■ Instructions for the task ■
Please give the data again exactly, with no line dropped.

■ Data to use ■
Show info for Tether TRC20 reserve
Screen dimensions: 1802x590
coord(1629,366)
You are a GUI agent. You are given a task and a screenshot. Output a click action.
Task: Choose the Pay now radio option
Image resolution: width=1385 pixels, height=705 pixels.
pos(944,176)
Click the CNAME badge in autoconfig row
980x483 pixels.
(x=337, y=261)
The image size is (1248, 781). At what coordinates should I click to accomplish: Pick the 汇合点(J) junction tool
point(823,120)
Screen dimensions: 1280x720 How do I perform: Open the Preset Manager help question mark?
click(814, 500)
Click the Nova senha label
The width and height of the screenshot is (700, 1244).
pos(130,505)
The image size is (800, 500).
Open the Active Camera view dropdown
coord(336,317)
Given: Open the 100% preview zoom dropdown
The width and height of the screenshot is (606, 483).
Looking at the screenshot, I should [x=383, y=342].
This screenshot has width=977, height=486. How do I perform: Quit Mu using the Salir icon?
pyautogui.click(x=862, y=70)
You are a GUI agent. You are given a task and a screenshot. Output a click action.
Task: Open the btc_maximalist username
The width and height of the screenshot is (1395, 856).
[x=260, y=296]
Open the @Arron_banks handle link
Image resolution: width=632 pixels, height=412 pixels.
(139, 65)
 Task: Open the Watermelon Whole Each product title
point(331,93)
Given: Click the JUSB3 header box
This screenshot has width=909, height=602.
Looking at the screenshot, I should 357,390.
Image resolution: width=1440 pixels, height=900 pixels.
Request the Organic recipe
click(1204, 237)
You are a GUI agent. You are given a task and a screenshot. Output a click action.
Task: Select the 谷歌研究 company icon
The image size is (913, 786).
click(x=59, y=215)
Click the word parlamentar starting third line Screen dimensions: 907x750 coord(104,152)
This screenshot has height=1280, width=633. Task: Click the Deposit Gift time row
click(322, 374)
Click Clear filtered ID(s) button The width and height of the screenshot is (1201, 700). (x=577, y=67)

■ Expected answer ■
Show info for Tether TRC20 reserve
Screen dimensions: 1802x590
coord(1629,366)
You are a GUI agent. You are given a task and a screenshot. Output a click action.
Task: Choose the Pay now radio option
Image resolution: width=1385 pixels, height=705 pixels.
pos(944,176)
Click the CNAME badge in autoconfig row
980x483 pixels.
(x=337, y=261)
The image size is (1248, 781). At what coordinates should I click to accomplish: Pick the 汇合点(J) junction tool
point(823,120)
Screen dimensions: 1280x720 How do I perform: Open the Preset Manager help question mark?
click(814, 500)
Click the Nova senha label
The width and height of the screenshot is (700, 1244).
pos(130,505)
The image size is (800, 500).
Open the Active Camera view dropdown
coord(336,317)
Given: Open the 100% preview zoom dropdown
The width and height of the screenshot is (606, 483).
Looking at the screenshot, I should [x=383, y=342].
This screenshot has width=977, height=486. How do I perform: Quit Mu using the Salir icon?
pyautogui.click(x=862, y=70)
You are a GUI agent. You are given a task and a screenshot. Output a click action.
Task: Open the btc_maximalist username
The width and height of the screenshot is (1395, 856).
[x=260, y=296]
Open the @Arron_banks handle link
Image resolution: width=632 pixels, height=412 pixels.
(139, 65)
 Task: Open the Watermelon Whole Each product title
point(331,93)
Given: Click the JUSB3 header box
This screenshot has width=909, height=602.
Looking at the screenshot, I should 357,390.
Image resolution: width=1440 pixels, height=900 pixels.
Request the Organic recipe
click(1204, 237)
You are a GUI agent. You are given a task and a screenshot. Output a click action.
Task: Select the 谷歌研究 company icon
The image size is (913, 786).
click(x=59, y=215)
Click the word parlamentar starting third line Screen dimensions: 907x750 coord(104,152)
This screenshot has height=1280, width=633. Task: Click the Deposit Gift time row
click(322, 374)
Click Clear filtered ID(s) button The width and height of the screenshot is (1201, 700). (x=577, y=67)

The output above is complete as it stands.